No more fence-sitting
The author is former special representative for Korean Peninsula Peace and Security Affairs in the Foreign Ministry.
The U.S. presidential election came to an end, and a new occupant of the White House was determined. Despite earlier expectations that the voters would hand down a stinging indictment of President Donald Trump, he scored a surprising number of votes during the early hours of ballot counting. But Joe Biden was the winner after the mail-in ballots were counted.
Trump is not accepting the outcome and is filing lawsuits to stop ballot counting and demanding recounts, but it seems his destiny has been decided. What should we do to prepare for a new era led by Biden?
The biggest priority is re-establishing the goal and strategy of Seoul and Washington on the denuclearization of North Korea. “Together with our allies — and through diplomacy with North Korea — we will constrain and contain the threat posed by North Korea’s nuclear program and its regional belligerence,” the 2020 Democratic Party Platform declared.
During a TV debate, Biden said Trump had legitimized North Korean leader Kim Jong-un, and even called him a “thug.” Biden said he is willing to meet with Kim on the condition that he agrees to reduce the North’s nuclear capabilities. He did not rule out a U.S.-North summit, but made it clear that the North’s denuclearization is a precondition.
The Moon Jae-in administration must have been disappointed after secretly hoping that Trump would be re-elected and stage yet another reality show-style summit with Kim and conclude small deals on denuclearization.
If the Moon administration hastily tries to push Washington with a proposal of declaring a formal end to the Korean War without North Korean denuclearization, conflict is unavoidable. If North Korea fires a new intercontinental ballistic missile or a submarine-launched ballistic missile — repeating its precedent of staging a provocation at the launch of a new U.S. administration — the United States will immediately take a path toward additional sanctions by the UN Security Council. Will the Moon administration repeat its slogan of peace again?
Engaging North Korea at all costs without denuclearization will not work for Pyongyang — and is destined to be rejected by the Biden administration. It is not late for the Moon government to start a journey with the incoming U.S. administration to realize denuclearization of the North.

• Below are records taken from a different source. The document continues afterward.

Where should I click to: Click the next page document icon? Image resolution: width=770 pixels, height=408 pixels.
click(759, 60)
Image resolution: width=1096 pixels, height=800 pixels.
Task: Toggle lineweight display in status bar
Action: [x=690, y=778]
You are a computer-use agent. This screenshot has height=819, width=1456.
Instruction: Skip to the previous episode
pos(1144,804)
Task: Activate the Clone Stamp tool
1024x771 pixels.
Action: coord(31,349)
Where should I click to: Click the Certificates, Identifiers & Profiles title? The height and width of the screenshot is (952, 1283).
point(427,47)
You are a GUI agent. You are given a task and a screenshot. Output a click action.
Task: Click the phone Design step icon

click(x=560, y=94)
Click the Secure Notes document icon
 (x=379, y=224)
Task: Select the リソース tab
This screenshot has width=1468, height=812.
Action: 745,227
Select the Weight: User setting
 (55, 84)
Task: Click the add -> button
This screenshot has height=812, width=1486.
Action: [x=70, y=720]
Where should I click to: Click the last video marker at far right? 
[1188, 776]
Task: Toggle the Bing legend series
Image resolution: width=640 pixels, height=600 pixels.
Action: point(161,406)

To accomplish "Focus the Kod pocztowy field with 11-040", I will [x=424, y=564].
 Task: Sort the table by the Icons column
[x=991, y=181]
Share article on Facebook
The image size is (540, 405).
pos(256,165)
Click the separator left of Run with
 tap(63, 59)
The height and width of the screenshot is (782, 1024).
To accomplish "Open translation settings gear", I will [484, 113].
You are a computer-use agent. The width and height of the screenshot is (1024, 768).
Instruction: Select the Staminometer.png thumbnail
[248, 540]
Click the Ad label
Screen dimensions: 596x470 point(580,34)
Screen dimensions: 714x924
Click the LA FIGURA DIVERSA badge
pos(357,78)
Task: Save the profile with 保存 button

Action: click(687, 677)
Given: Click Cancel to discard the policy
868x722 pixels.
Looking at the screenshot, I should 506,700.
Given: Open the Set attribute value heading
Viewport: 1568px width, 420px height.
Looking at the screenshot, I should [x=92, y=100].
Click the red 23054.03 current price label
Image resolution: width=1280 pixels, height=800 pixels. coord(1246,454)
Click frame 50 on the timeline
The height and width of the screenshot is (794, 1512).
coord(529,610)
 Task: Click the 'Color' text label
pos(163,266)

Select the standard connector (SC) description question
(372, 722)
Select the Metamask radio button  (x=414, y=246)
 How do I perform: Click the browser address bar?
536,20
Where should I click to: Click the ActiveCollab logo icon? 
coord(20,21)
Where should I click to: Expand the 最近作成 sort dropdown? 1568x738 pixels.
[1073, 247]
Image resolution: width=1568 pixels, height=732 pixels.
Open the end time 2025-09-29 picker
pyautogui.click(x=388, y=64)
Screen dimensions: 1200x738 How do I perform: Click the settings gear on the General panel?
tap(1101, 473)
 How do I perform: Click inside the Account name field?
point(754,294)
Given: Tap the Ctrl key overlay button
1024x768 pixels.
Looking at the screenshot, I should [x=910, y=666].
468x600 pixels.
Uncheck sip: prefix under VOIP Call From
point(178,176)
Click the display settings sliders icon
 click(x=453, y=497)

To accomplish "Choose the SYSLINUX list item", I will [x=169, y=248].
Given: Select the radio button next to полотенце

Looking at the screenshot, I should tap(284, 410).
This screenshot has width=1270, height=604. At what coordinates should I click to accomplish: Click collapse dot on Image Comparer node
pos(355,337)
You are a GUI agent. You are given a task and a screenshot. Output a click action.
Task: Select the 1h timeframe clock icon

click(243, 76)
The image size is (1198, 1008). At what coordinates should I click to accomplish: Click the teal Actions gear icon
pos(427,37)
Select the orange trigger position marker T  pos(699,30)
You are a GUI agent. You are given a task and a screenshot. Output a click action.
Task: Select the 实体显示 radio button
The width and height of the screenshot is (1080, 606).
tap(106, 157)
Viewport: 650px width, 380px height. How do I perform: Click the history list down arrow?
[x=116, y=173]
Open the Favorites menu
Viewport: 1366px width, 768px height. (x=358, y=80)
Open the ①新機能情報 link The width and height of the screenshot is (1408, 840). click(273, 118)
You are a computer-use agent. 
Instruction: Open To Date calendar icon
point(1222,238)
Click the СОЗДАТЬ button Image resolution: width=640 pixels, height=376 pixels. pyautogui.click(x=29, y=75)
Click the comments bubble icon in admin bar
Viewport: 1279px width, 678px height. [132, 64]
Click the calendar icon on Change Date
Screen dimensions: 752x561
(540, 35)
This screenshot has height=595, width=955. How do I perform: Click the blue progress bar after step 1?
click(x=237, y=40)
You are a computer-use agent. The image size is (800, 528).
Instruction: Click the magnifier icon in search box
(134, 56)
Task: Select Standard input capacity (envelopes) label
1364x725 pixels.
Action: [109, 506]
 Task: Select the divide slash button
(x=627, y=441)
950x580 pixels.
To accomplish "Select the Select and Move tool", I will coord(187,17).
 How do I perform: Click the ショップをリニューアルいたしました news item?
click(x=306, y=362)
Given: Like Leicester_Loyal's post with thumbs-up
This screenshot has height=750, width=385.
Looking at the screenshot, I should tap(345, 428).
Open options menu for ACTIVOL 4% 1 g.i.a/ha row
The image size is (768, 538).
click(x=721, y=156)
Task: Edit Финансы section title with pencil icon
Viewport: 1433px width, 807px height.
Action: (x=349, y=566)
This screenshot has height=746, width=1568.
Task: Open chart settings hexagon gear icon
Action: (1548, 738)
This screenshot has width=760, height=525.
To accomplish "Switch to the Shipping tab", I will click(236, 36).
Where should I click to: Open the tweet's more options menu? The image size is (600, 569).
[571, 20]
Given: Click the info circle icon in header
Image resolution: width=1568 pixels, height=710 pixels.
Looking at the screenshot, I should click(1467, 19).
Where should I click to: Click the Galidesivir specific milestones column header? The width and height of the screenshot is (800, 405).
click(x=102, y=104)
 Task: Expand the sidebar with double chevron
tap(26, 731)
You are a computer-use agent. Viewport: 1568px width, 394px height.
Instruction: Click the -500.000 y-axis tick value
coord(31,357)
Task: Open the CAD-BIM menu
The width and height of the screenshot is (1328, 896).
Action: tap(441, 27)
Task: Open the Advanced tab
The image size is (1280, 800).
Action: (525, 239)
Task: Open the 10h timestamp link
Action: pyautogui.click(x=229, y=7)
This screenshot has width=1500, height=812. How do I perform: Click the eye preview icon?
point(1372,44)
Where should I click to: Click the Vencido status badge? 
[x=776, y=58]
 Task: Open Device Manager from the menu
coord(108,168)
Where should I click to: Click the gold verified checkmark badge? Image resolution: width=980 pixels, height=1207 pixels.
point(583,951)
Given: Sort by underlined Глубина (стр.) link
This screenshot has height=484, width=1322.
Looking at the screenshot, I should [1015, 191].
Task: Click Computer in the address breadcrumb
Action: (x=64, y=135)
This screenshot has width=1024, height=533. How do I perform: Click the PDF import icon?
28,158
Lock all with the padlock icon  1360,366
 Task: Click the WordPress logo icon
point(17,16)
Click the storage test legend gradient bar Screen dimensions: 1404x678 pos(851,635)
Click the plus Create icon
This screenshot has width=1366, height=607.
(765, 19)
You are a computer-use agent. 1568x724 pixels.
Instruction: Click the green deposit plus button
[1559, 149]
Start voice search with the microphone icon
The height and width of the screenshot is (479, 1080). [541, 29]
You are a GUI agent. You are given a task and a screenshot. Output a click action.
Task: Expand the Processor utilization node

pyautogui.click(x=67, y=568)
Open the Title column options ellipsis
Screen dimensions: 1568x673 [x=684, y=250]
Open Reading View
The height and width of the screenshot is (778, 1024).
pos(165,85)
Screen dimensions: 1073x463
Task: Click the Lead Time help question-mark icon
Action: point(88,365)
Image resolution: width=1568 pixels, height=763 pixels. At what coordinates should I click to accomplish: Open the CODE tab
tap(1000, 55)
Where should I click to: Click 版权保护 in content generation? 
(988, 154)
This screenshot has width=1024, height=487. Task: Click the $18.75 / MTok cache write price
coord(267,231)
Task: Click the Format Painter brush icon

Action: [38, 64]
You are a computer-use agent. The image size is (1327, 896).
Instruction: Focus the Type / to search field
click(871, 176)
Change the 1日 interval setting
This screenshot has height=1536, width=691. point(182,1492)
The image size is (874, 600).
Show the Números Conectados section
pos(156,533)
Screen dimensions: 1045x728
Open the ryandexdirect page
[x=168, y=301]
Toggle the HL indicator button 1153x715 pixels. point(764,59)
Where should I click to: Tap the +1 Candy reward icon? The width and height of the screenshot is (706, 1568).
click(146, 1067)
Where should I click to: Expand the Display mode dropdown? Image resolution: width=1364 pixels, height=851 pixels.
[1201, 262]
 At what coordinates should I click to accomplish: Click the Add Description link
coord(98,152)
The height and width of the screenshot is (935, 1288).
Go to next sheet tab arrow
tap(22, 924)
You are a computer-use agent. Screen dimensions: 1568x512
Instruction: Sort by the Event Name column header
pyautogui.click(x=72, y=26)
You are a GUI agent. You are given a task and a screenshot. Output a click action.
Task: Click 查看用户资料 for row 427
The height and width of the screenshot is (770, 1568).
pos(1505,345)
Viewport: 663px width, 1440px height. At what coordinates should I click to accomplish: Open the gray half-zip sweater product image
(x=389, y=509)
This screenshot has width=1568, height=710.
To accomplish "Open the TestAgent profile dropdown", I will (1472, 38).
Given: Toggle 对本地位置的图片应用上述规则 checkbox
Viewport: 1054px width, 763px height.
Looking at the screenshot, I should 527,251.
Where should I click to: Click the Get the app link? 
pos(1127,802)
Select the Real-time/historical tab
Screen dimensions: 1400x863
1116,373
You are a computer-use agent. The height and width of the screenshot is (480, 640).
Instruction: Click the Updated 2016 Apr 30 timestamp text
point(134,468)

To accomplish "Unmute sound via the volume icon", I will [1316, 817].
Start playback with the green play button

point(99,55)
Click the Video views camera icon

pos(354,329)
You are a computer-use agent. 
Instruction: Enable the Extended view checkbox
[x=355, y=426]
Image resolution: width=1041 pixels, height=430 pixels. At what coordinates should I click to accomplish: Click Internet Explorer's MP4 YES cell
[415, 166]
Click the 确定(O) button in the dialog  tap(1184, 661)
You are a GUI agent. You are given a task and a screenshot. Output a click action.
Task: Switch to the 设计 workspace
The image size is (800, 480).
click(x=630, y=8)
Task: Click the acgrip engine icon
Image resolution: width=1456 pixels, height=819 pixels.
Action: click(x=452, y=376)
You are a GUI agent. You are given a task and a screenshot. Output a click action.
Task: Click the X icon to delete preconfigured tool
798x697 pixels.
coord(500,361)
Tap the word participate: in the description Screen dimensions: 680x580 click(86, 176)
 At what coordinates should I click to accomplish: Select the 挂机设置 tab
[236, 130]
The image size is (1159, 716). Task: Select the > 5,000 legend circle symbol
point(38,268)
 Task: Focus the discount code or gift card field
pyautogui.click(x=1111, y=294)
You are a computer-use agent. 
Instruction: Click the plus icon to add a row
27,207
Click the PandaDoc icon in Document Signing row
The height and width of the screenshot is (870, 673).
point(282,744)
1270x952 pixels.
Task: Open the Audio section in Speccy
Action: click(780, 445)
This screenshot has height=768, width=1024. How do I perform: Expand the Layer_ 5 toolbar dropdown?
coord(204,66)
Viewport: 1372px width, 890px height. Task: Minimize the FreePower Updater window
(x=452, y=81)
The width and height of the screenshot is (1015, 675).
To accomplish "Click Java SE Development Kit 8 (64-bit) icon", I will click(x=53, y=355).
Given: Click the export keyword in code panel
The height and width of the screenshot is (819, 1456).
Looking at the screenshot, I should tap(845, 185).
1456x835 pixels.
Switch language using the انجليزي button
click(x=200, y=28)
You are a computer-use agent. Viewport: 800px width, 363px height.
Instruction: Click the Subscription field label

The Korea-U.S. alliance has a great opportunity to resolve its conflicts and restore trust. In a piece contributed to a Korean media outlet, Biden assured that he will not extort South Korea by threatening to withdraw U.S. troops from the peninsula. Seoul must negotiate a multi-year, reasonable agreement with Washington and settle the terms early to create a stable environment for the U.S. Forces Korea.
Taking over wartime operational control of the Korean troops must only occur when the Korean military’s capabilities are ready to counter North Korea’s nuclear and missile threats and to perform Korea-U.S. combined operations. As the incoming Biden administration would support such a condition-based Opcon transfer, the Moon administration must not rush to get it before the end of Moon’s term.
It is the government’s responsibility to protect the people from the North’s missile threats. Since Seoul’s promise to Beijing is nonbinding, the government must consult with Washington to reinforce the missile defense network by bringing in more Terminal High Altitude Area Defense (Thaad) systems and integrating them with Patriot missiles.
Even under Biden’s presidency, U.S.-China competition will continue. But the United States won’t be alone this time — it will confront China with its allies and friends. Biden promised to host a “Summit for Democracy” in his first year which is known as a coalition of democratic countries, but in fact, could be the launch of an extensive anti-China front.
The Moon administration has not actively participated in the Trump administration’s Indo-Pacific strategy. Seoul said it’s up to each company to join the Trump administration’s Clean Network program aimed at barring the usage of China’s Huawei products. The Moon government also turned down Washington’s offer to join the Quad Plus, a coalition of the United States, Japan, Australia and India.
Despite its lukewarm participation in the Trump administration’s campaigns, the Moon administration faced no serious consequence. Will this be possible in the Biden administration? Will we have the luxury of sitting on the fence?
Korea-U.S. relations must be reset. If we continue with quick fixes, we will end up with a weakened Korea-U.S. alliance and isolation in the middle of U.S.-China conflicts.